Evaluating LLMs for One-Shot Patching of Real and Artificial Vulnerabilities
Aayush Garg, Zanis Ali Khan, Renzo Degiovanni, Qiang Tang
TL;DR
The paper investigates the effectiveness of diverse LLMs in one-shot vulnerability patching using PoV-based validation across real and artificially generated vulnerabilities. Leveraging the Vul4J dataset and 14 LLMs, it shows real vulnerabilities are patched more readily than artificial ones, with significant cross-model overlap but scarce complementary patches. The study highlights limitations of current LLM generalization to artificial cases and discusses implications for ensemble strategies and prompting.
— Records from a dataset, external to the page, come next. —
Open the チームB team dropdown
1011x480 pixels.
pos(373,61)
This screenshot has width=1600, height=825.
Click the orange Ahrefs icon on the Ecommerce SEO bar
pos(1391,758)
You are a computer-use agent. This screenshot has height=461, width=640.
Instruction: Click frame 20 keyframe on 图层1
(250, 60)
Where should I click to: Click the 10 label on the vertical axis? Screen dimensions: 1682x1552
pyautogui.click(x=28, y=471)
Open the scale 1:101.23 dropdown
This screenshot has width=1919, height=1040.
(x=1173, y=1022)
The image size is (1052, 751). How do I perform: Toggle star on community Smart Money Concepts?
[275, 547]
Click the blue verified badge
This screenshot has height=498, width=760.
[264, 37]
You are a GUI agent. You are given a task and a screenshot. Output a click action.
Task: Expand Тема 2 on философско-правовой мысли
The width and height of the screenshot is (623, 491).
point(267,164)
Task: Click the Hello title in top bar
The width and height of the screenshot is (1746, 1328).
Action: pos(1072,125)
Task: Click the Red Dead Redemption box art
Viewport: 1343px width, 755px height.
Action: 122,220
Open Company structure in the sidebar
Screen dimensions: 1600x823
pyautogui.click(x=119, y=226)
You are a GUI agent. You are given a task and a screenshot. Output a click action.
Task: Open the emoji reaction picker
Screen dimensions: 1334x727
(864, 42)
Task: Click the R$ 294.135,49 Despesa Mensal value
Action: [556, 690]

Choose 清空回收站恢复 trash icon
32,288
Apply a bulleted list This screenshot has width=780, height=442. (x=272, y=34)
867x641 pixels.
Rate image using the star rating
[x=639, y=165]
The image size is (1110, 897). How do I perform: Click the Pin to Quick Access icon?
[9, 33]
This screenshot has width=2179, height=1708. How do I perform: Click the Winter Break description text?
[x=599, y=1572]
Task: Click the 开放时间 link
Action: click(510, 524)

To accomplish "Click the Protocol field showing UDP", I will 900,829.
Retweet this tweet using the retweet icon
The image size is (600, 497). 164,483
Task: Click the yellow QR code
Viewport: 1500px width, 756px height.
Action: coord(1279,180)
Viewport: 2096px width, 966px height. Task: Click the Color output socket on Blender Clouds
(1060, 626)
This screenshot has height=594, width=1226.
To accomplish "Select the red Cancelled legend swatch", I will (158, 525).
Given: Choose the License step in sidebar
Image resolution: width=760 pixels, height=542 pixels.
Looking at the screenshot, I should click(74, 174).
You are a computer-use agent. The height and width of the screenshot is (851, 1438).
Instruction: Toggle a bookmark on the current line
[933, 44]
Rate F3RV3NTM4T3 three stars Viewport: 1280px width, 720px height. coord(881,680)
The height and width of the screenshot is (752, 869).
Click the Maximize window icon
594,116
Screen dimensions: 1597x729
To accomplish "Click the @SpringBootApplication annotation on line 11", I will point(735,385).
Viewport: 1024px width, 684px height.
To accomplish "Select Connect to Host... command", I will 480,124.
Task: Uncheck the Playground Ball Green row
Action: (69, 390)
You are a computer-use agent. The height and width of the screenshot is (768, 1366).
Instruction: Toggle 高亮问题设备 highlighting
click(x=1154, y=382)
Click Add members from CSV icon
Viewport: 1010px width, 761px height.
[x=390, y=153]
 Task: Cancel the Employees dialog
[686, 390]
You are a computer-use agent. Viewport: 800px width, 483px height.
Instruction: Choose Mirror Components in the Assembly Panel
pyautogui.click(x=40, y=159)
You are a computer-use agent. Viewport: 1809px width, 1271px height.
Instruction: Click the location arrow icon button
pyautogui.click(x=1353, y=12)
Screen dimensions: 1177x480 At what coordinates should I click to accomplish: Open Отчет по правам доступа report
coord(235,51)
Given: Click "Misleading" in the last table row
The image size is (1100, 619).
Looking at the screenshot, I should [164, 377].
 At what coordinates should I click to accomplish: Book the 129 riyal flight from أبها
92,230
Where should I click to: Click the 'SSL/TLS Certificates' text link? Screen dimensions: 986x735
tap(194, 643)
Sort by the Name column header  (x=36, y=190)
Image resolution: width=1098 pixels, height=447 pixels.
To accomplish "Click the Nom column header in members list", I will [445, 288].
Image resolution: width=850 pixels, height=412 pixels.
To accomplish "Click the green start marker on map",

Overall, it provides a rigorous, execution-based assessment of LLM-driven patch generation and outlines concrete directions for improving generalization and reliability.
Abstract
Automated vulnerability patching is crucial for software security, and recent advancements in Large Language Models (LLMs) present promising capabilities for automating this task. However, existing research has primarily assessed LLMs using publicly disclosed vulnerabilities, leaving their effectiveness on related artificial vulnerabilities largely unexplored. In this study, we empirically evaluate the patching effectiveness and complementarity of several prominent LLMs, such as OpenAI's GPT variants, LLaMA, DeepSeek, and Mistral models, using both real and artificial vulnerabilities. Our evaluation employs Proof-of-Vulnerability (PoV) test execution to concretely assess whether LLM-generated source code successfully patches vulnerabilities. Our results reveal that LLMs patch real vulnerabilities more effectively compared to artificial ones. Additionally, our analysis reveals significant variability across LLMs in terms of overlapping (multiple LLMs patching the same vulnerabilities) and complementarity (vulnerabilities patched exclusively by a single LLM), emphasizing the importance of selecting appropriate LLMs for effective vulnerability patching.